Aleksander Clyme, Justice Sociale, Réforme gouvernementale.

Le lendemain fut le réveil le plus dur de toute sa vie. Mayri n’avait pas fermé l’œil. Depuis qu’Azriel l’avait retrouvée, toutes les voix qui la hantaient durant son enfance étaient revenues et comme quand elle était petite, elles s’amusaient à la faire cauchemarder. 
Carla ne semblait souffrir d’aucun trouble du sommeil, car elle bondit hors de son lit et écarta les rideaux d’un mouvement énergique, inondant la chambre de lumière dorée. Mayri grogna dans son oreiller en priant pour disparaître de la surface de cette planète. 

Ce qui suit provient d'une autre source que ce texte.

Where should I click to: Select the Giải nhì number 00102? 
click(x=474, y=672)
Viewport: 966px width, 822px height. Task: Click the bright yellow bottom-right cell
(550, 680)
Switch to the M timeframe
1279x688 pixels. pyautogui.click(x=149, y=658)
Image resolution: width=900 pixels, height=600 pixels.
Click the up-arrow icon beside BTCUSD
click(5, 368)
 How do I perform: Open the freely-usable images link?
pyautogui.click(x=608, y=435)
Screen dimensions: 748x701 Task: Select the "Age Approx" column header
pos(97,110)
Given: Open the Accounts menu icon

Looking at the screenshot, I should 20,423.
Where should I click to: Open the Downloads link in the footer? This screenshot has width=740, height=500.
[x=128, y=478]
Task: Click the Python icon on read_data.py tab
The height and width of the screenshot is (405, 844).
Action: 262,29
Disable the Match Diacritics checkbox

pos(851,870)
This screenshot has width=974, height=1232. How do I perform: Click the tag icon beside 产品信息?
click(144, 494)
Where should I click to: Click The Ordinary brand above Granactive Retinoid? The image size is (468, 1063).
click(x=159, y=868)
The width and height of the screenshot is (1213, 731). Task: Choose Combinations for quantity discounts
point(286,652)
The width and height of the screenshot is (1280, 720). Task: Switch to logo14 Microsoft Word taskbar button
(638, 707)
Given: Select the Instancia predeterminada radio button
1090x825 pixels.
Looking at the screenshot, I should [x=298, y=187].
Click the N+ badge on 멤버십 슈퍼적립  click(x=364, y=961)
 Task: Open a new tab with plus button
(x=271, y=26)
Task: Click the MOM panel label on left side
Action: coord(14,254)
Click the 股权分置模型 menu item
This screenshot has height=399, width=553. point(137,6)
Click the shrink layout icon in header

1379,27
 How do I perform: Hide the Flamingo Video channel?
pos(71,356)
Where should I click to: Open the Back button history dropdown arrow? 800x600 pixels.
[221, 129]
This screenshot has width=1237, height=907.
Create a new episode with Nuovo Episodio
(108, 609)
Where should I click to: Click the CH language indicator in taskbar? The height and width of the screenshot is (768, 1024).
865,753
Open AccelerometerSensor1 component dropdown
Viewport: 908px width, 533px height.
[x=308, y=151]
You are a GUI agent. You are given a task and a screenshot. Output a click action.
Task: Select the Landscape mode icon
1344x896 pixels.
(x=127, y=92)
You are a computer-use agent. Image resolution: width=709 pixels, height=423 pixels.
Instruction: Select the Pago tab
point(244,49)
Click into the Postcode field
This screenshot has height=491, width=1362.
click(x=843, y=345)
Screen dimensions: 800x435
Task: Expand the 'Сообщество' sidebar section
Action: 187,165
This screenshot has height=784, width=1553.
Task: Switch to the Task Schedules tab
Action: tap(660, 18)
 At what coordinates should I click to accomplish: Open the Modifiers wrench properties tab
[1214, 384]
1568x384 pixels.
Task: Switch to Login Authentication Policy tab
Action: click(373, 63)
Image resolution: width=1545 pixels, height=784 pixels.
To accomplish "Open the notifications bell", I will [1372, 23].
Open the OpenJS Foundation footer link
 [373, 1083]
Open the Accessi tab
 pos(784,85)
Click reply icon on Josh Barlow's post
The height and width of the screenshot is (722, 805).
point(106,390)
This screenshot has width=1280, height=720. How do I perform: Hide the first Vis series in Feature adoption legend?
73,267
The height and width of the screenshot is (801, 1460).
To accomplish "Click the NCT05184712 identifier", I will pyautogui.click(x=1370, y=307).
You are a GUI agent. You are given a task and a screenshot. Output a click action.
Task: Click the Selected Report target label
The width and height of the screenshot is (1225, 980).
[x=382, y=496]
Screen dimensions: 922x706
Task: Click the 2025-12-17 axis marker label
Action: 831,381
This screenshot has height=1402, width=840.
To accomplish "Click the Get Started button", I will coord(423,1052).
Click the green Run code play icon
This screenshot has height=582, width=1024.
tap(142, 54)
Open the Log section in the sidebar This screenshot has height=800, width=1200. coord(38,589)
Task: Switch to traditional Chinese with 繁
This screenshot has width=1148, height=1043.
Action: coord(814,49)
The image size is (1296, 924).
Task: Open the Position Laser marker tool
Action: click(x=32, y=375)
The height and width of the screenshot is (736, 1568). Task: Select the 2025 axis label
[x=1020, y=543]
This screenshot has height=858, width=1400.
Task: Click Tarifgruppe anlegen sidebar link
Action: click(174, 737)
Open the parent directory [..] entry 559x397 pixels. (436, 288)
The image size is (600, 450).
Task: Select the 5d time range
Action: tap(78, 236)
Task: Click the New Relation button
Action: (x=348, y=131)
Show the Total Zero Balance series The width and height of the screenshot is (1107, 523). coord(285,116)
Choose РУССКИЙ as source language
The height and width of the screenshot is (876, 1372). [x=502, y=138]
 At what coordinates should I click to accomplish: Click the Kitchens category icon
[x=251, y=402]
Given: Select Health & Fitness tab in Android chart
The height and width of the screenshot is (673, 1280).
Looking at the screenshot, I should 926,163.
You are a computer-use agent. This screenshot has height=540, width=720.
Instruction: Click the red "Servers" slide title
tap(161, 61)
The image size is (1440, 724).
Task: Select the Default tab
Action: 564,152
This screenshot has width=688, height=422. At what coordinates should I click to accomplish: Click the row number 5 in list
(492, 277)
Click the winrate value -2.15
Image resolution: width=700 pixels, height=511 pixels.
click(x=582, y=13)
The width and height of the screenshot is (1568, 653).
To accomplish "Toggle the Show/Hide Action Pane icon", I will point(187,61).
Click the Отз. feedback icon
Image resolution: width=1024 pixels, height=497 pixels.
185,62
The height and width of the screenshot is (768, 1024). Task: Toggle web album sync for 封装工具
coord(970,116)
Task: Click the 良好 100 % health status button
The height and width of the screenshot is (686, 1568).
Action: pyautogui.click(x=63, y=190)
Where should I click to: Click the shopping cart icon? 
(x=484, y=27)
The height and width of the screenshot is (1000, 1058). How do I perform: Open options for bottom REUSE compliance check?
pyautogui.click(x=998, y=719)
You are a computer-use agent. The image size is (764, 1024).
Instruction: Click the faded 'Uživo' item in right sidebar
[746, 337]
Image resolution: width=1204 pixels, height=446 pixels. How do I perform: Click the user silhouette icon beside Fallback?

En pleine mâtiné, le château était aussi agité qu’une colonie de fourmis. Les élèves passaient et repassaient, des manuels d’histoire ou de magie à la main. Mayri remarqua rapidement leurs airs détachés, presque arrogants pour certain.
Seul Carla ne semblait pas en souffrir, et malgré la distance que Mayri établissait entre elles, la jeune louve n’en démordait pas. 
– Lui, c’est Louis, un loup aussi, commença-t-elle en pointant son regard sur un blond de petite taille.
Elles traversèrent le hall supérieur. Mayri jeta un regard au concerné avant de se faire déconcentrer par une sculpture de vampire qu’elle n’avait pas vu la veille. Sa tenue et ses courbes étaient si extravagantes que même les artistes maniéristes en auraient rougis. Pourtant, l’homme gardait cette allure sombre et guindée qui ne lâchait personne ici. En l’observant de plus près, Mayri se rendit compte que sa mère arborait la même expression lorsqu’elle était enfant.
– Il est vraiment mignon, mais il est plutôt chétif. Tu sais, à cause de la division des pouvoirs. Il a un jumeau. Son frère est un penseur, comme sa mère, et lui il tient ses pouvoirs de son père, mais il a hérité du gène faible.
– La division des pouvoirs ?
Mayri se pinça les lèvres. Elle n’avait pas pu retenir sa question. Carla s’arrêta net pour l’observer avec circonspection.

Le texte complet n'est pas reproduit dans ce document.